Y van y nos dicen ahora unos expertos que lo han estudiado, que parece ser que sí que era aconsejable llevar guantes para protegerse de la Covid, que si que se pone el virus en las superficies de los supermercados y sitios similares. Claro que serán los mismos expertos que hace tres años nos decían que no eran necesarios. La noticia la escuché en la radio, pero lo cierto es que no la he sabido encontrar en la red. Seguramente el ChatGPT sería capaz de encontrarla, pero me hice el propósito de no utilizarlo y de momento me mantengo firme en mi postura.
Un poco tarde llega el aviso, cuando salvo farmacias, hospitales y similares, y algún aprensivo que no acaba de decidirse, incluso las mascarillas han pasado a la historia. También ha pasado la fiebre por las vacunas, la indignación contra quienes se saltaron el turno por métodos poco ortodoxos y el rechazo que producían los que se llamaban a sí mismos antivacunas. También hemos aparcado la costumbre de huir de reuniones multitudinarias y de lugares atestados de gente, y nos lanzamos a las calles como si debiera acabar el mundo cuando surge una oportunidad, con las mismas o más ganas que antes.
En su momento, creímos que nunca acabaría, que las restricciones serían eternas y que el miedo, al igual que el virus, permanecería entre nosotros para siempre. Y si bien es cierto que el virus sigue dando algún disgusto que otro, el miedo ha desaparecido. Y es que no se puede vivir con un temor eterno, nos guste o no.

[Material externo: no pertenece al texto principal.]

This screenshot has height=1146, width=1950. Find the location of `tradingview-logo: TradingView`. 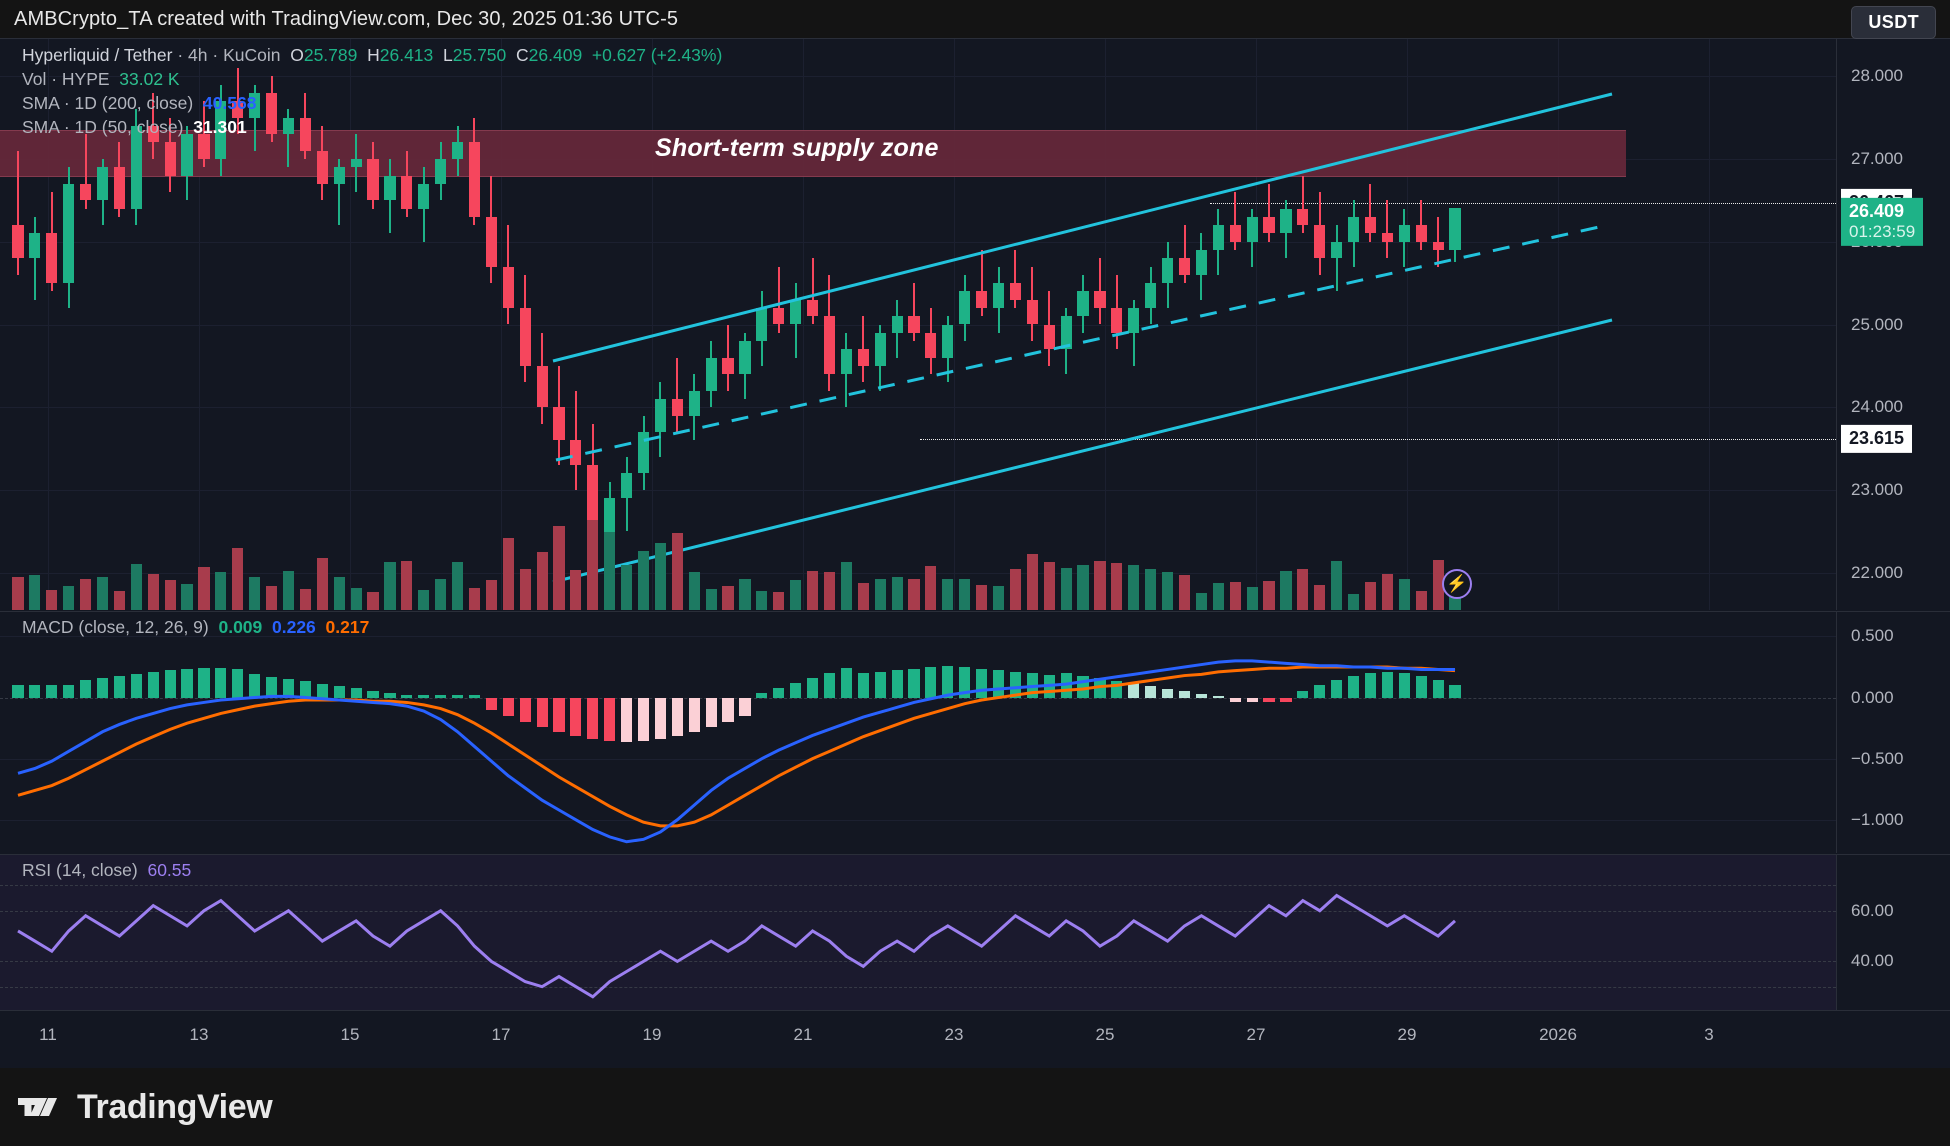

Pero hay cosas que no deberíamos olvidar tan rápido. En primer lugar, a todas las personas a las que se llevó la pandemia. Y con ellas, a los sanitarios a los que cada día, a las ocho, salíamos a aplaudir como una especie de catarsis colectiva. Está bien dejar atrás el sufrimiento, pero algunas lecciones no deberíamos olvidarlas. Y, entre ellas, la importancia de estas profesiones tan vocacionales, tan sacrificadas y no siempre tan valoradas como debería. No quiero pecar de alarmista, pero deberíamos haber aprendido que no estamos a salvo de nada, y que, aunque no todo se puede prever, tampoco todo se puede improvisar, como ocurrió entonces. Que, más allá de las carcajadas que producían los carros llenos de rollos de papel higiénico y los estantes de los supermercados huérfanos de levadura, había muchas lecciones de tomar nota, y no hemos hecho los deberes. Y que, por supuesto, por mucho que nos intentáramos convencer de que saldríamos mejores, ya hemos visto que de eso nada. Parece que hace mucho, pero fue ayer. Y ya se sabe que quien olvida sus errores está condenado a repetirlos. La historia no sólo se repite, sino que no somos capaces de sacar una lección positiva, y en la siguiente pandemia volveremos a caer en los mismos errores.
Dicen los de Moderna que en el 2030 tendrán una vacuna contra el cáncer e incluso para las enfermedades coronarias (esto segundo ya es más difícil). Mejor sería que se dedicaran a buscar una vacuna contra la estulticia humana, nos hace mucha más falta.